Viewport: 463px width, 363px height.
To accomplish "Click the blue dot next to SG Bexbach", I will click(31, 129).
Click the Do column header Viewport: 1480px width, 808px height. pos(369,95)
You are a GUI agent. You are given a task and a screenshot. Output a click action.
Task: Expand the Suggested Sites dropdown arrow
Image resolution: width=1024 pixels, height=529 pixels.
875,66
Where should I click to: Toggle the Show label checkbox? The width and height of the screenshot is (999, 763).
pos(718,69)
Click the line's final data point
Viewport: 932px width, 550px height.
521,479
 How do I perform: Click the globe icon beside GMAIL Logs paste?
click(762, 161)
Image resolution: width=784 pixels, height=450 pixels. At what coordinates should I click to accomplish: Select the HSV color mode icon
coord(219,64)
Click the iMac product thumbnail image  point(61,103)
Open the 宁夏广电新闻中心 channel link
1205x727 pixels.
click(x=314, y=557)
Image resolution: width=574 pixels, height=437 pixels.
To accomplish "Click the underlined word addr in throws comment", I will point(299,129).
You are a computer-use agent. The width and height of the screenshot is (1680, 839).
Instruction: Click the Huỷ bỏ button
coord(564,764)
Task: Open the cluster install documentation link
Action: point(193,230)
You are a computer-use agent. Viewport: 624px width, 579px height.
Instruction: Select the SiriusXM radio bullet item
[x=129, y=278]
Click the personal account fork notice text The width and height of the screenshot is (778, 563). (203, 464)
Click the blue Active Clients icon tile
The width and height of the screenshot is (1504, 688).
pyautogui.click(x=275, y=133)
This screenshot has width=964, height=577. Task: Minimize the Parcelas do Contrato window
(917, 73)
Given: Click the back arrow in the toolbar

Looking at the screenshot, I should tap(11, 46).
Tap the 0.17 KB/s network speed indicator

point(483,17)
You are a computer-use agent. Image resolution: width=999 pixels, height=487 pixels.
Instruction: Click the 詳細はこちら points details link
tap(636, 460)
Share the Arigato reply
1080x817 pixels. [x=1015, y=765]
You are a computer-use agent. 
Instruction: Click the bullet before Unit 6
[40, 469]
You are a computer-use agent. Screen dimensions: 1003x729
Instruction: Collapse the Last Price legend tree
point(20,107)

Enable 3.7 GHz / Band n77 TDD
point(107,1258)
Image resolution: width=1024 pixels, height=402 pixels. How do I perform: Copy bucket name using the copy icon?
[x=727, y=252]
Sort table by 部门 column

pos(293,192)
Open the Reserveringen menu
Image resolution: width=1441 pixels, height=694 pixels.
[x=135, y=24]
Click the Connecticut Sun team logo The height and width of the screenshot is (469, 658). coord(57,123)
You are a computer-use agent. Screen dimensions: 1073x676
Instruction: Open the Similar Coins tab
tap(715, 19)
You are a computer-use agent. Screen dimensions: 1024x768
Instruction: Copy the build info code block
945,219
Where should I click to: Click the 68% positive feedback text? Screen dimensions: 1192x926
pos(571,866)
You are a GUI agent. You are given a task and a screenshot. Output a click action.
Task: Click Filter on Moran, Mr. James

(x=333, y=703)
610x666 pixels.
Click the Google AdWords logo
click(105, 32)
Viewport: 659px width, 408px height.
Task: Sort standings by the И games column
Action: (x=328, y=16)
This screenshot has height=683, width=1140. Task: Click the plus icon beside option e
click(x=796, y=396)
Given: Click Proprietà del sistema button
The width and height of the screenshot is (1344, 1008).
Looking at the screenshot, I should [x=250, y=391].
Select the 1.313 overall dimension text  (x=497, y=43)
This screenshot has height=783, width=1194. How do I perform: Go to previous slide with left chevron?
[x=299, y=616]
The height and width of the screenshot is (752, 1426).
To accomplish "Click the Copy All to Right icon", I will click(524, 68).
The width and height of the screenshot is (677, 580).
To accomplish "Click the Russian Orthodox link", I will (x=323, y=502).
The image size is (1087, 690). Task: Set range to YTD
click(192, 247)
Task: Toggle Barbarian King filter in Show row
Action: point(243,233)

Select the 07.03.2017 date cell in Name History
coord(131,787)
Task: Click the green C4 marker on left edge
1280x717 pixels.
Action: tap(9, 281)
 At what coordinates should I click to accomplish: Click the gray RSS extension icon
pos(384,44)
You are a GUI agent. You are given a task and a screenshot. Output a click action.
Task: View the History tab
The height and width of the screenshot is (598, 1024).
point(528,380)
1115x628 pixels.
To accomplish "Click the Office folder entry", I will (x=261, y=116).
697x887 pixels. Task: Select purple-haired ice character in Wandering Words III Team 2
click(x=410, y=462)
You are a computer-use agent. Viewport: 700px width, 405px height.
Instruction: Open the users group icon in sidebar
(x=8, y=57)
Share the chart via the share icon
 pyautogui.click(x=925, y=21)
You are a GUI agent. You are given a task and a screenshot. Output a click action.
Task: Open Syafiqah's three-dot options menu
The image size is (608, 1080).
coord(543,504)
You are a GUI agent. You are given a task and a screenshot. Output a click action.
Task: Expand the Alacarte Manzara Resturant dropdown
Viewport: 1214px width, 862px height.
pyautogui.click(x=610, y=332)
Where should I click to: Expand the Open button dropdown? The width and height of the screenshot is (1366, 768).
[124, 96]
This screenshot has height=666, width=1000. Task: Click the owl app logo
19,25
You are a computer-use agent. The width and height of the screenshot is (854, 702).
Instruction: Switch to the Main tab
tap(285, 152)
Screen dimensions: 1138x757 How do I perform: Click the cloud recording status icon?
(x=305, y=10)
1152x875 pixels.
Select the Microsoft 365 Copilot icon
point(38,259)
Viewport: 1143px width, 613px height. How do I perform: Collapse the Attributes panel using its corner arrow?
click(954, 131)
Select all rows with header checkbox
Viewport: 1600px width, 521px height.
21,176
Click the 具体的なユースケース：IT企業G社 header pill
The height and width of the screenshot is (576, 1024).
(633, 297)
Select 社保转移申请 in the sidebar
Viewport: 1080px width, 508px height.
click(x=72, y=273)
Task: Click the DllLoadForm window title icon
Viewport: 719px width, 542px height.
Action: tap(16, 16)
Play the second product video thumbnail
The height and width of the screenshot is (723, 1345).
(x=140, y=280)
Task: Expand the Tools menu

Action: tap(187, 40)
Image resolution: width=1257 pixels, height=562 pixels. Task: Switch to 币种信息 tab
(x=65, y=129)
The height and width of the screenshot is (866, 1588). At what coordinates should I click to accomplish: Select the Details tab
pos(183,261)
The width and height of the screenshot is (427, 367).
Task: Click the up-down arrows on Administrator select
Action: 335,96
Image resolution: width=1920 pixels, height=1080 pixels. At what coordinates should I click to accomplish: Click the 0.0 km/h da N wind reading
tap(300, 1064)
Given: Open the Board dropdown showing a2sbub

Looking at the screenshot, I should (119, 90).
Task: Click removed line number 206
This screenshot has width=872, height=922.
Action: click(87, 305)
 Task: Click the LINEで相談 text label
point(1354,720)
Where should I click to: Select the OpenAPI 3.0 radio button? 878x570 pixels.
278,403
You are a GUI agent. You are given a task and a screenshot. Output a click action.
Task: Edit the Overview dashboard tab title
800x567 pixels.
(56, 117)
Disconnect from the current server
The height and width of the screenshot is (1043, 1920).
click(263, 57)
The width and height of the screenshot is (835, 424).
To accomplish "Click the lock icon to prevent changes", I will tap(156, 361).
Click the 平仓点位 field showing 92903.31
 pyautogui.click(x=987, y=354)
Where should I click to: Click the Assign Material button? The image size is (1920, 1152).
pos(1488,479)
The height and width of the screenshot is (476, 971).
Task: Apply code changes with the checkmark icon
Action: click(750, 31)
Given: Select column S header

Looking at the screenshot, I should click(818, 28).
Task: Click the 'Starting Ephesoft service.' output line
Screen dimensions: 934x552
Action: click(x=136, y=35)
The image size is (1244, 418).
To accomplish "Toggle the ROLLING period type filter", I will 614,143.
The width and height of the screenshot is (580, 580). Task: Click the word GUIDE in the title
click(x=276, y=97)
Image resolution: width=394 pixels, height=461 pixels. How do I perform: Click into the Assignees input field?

——

- _Action item_
Pull every line containing the word "thumbnail" out of the material.

- _Final answer_
Click the iMac product thumbnail image  point(61,103)
Play the second product video thumbnail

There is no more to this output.